EXERCISE OBJECTIVE -> Only the lines with "question" in the entries below belong in the answer; please copy them.

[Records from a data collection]
###

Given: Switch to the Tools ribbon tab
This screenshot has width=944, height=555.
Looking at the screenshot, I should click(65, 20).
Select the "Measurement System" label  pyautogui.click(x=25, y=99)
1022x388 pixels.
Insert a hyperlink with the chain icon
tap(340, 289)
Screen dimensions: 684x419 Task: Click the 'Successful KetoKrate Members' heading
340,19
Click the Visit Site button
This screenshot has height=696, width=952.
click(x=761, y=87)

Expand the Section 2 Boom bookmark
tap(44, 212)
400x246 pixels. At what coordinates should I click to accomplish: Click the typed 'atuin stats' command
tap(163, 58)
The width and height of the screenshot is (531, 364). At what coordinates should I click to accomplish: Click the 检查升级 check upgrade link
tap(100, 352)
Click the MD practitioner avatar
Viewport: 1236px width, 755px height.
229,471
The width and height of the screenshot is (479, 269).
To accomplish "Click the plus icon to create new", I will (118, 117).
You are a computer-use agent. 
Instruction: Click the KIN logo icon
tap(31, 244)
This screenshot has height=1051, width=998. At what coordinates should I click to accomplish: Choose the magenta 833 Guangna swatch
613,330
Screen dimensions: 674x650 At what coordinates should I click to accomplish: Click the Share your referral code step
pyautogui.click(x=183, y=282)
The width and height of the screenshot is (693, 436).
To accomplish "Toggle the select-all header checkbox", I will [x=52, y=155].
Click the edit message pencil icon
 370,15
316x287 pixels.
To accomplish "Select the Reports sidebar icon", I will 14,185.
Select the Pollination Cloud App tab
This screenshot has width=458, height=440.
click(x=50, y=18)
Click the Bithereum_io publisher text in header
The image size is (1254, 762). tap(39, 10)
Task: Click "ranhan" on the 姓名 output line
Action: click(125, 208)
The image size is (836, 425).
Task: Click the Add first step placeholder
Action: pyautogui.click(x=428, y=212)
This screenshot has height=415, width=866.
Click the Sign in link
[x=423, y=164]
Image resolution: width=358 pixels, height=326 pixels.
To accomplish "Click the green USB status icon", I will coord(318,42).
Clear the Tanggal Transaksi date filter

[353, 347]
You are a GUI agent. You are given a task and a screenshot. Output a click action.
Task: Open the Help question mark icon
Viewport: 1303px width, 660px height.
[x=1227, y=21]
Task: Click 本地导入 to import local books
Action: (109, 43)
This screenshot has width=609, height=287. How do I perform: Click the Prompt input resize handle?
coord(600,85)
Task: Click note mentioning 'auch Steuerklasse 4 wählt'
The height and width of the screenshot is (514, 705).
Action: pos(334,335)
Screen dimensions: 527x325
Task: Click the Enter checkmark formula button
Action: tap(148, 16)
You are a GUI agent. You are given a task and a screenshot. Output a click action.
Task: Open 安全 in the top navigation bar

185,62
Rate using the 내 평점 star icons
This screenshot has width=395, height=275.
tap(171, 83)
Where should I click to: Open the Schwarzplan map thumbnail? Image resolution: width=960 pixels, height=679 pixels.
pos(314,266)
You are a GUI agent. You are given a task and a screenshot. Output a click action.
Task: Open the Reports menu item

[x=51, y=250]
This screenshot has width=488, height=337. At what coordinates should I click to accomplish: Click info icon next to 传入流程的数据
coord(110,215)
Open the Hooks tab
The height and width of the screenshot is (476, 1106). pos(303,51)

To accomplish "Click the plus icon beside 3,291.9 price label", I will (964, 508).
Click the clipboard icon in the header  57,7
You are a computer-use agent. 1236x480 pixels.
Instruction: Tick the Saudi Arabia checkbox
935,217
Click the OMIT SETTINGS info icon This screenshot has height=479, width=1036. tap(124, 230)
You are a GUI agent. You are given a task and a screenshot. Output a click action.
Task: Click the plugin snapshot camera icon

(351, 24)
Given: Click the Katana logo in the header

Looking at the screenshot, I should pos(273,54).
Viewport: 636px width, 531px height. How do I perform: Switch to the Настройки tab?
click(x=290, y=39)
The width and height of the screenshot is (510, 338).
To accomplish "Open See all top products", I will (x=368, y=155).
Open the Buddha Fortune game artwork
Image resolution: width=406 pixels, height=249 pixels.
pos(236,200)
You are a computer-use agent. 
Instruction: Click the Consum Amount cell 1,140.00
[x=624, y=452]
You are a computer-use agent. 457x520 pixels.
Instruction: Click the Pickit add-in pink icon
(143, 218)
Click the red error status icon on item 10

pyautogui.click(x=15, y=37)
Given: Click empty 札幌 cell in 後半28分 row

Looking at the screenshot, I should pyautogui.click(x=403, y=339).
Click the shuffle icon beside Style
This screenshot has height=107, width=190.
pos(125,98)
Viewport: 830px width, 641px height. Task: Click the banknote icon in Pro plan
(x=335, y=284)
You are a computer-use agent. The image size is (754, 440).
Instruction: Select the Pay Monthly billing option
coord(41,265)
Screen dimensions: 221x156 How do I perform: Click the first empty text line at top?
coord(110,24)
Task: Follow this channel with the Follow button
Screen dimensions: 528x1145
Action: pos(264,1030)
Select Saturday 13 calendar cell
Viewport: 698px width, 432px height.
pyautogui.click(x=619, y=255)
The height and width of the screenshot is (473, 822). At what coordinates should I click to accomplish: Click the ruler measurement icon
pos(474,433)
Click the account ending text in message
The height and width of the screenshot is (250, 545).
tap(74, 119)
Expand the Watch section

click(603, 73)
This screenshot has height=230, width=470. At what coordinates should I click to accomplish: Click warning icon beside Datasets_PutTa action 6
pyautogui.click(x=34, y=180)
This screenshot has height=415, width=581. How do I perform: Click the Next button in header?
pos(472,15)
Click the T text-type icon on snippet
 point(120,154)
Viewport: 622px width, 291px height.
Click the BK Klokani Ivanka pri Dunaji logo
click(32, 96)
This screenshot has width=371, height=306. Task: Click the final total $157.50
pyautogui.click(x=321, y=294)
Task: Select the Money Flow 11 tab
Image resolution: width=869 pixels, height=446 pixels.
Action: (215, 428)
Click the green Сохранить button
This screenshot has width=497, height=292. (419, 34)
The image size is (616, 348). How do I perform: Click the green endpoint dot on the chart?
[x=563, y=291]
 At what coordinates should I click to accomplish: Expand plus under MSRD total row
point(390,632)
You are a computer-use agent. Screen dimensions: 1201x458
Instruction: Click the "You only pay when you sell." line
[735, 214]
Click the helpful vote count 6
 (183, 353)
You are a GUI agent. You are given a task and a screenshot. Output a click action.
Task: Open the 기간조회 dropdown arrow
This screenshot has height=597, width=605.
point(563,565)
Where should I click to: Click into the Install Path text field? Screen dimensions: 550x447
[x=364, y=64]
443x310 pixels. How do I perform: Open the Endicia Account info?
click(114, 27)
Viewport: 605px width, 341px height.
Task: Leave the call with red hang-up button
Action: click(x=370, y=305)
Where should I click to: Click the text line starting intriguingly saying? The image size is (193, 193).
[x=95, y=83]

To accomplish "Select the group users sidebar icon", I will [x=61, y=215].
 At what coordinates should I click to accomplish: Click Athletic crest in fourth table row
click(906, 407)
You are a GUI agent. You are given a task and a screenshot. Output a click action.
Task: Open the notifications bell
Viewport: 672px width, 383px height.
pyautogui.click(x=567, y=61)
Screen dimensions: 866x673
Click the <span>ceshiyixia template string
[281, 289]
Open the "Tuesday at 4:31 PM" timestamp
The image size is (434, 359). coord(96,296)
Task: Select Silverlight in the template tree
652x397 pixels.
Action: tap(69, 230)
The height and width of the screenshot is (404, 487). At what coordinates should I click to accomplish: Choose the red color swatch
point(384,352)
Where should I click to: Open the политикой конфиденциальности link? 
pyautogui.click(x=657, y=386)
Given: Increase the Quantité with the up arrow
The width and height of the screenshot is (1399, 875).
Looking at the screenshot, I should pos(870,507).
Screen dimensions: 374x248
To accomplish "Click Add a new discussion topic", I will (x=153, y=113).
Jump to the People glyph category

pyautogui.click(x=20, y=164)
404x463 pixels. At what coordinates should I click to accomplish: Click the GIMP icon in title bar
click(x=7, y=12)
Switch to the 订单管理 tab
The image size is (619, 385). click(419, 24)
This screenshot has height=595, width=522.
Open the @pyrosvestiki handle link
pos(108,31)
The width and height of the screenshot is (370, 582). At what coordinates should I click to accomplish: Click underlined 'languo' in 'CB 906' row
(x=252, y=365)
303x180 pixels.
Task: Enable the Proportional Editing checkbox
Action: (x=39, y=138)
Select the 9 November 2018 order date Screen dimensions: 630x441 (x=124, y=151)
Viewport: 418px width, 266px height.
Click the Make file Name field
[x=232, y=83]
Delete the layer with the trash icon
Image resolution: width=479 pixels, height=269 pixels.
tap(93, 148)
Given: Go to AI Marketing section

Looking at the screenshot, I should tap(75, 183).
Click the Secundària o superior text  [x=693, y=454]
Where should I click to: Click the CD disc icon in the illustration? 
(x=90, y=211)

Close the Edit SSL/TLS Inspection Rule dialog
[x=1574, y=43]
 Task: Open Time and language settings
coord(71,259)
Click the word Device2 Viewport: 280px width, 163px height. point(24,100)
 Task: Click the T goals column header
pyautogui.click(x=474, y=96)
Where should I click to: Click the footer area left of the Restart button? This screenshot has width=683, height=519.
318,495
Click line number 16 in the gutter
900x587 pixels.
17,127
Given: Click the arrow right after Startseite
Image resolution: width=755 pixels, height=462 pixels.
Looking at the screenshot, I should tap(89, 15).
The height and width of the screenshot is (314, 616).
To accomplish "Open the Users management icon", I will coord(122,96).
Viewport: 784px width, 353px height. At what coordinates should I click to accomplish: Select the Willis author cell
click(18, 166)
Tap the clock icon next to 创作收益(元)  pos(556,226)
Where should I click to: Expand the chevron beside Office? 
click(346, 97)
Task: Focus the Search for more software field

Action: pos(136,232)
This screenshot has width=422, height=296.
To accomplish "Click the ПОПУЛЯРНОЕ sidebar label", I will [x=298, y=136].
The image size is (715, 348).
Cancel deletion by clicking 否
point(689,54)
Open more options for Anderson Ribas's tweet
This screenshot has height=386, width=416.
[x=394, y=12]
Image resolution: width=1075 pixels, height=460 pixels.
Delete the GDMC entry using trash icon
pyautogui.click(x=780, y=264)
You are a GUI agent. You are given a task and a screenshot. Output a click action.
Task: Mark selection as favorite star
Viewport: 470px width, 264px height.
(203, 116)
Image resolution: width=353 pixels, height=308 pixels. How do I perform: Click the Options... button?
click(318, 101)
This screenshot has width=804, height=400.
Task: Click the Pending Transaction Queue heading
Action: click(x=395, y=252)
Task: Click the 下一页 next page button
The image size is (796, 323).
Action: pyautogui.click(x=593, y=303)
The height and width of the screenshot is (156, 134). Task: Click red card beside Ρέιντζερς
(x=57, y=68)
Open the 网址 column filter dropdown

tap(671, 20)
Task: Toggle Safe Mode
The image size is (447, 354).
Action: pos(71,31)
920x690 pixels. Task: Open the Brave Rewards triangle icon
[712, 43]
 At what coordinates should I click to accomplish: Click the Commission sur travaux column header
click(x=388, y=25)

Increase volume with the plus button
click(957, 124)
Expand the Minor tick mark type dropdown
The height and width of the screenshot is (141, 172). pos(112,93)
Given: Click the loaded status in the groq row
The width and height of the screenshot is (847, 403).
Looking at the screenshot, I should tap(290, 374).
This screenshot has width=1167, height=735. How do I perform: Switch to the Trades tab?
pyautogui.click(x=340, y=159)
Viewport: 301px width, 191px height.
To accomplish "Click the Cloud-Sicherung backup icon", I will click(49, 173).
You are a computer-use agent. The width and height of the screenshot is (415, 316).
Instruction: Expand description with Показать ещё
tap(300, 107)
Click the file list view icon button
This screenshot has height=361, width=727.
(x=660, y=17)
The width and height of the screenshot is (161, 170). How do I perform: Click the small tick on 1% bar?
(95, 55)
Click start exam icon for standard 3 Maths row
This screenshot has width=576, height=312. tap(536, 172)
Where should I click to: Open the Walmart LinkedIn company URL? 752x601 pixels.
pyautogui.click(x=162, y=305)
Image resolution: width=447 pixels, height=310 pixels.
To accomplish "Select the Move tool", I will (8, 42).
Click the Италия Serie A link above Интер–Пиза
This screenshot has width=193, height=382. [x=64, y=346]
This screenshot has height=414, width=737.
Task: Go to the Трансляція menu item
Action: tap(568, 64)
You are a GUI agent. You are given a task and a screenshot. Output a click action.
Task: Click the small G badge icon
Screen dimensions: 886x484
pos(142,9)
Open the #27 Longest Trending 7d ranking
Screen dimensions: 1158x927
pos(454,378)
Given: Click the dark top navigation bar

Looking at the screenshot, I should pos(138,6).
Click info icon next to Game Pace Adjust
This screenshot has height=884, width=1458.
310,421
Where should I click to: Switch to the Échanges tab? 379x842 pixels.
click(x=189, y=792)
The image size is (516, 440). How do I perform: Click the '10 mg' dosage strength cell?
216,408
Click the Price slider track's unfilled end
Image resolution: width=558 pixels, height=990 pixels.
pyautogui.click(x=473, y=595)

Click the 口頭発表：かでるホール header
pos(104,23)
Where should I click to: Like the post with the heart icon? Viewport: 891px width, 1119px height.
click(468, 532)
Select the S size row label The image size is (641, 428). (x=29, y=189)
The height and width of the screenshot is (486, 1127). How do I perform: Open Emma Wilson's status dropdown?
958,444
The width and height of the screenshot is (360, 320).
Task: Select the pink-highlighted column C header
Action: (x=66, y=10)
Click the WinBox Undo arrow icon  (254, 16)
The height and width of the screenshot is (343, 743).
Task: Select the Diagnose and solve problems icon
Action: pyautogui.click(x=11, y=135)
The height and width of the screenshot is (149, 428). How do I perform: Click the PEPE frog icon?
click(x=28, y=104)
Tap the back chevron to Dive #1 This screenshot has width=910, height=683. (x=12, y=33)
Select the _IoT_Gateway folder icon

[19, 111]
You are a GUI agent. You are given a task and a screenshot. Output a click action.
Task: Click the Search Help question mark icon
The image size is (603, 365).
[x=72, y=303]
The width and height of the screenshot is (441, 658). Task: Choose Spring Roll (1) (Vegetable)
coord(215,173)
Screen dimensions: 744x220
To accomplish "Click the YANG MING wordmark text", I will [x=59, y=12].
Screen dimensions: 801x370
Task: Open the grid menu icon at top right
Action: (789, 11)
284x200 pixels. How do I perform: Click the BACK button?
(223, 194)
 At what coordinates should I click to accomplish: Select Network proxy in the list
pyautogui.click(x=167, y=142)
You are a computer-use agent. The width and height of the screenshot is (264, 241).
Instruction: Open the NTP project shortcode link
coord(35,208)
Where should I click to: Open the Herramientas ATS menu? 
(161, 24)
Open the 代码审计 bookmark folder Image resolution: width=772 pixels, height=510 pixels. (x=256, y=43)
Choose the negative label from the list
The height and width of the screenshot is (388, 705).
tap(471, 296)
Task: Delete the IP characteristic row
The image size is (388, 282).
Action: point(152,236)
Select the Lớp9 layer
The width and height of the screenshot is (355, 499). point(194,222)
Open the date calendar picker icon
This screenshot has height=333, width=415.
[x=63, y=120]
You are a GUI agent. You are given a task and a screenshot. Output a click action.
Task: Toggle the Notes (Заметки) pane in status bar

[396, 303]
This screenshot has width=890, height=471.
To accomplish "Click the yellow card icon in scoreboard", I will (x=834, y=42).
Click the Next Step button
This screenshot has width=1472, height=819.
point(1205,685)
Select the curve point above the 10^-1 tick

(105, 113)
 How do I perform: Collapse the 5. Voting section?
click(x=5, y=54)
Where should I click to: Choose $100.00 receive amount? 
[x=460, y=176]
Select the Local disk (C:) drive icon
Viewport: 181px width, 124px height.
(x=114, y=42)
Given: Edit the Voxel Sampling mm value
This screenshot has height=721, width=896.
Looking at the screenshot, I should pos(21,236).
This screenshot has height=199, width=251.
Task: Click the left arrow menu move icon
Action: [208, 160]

###

WRITTEN SOLUTION ->
Task: Open the Help question mark icon
Task: Click the Search Help question mark icon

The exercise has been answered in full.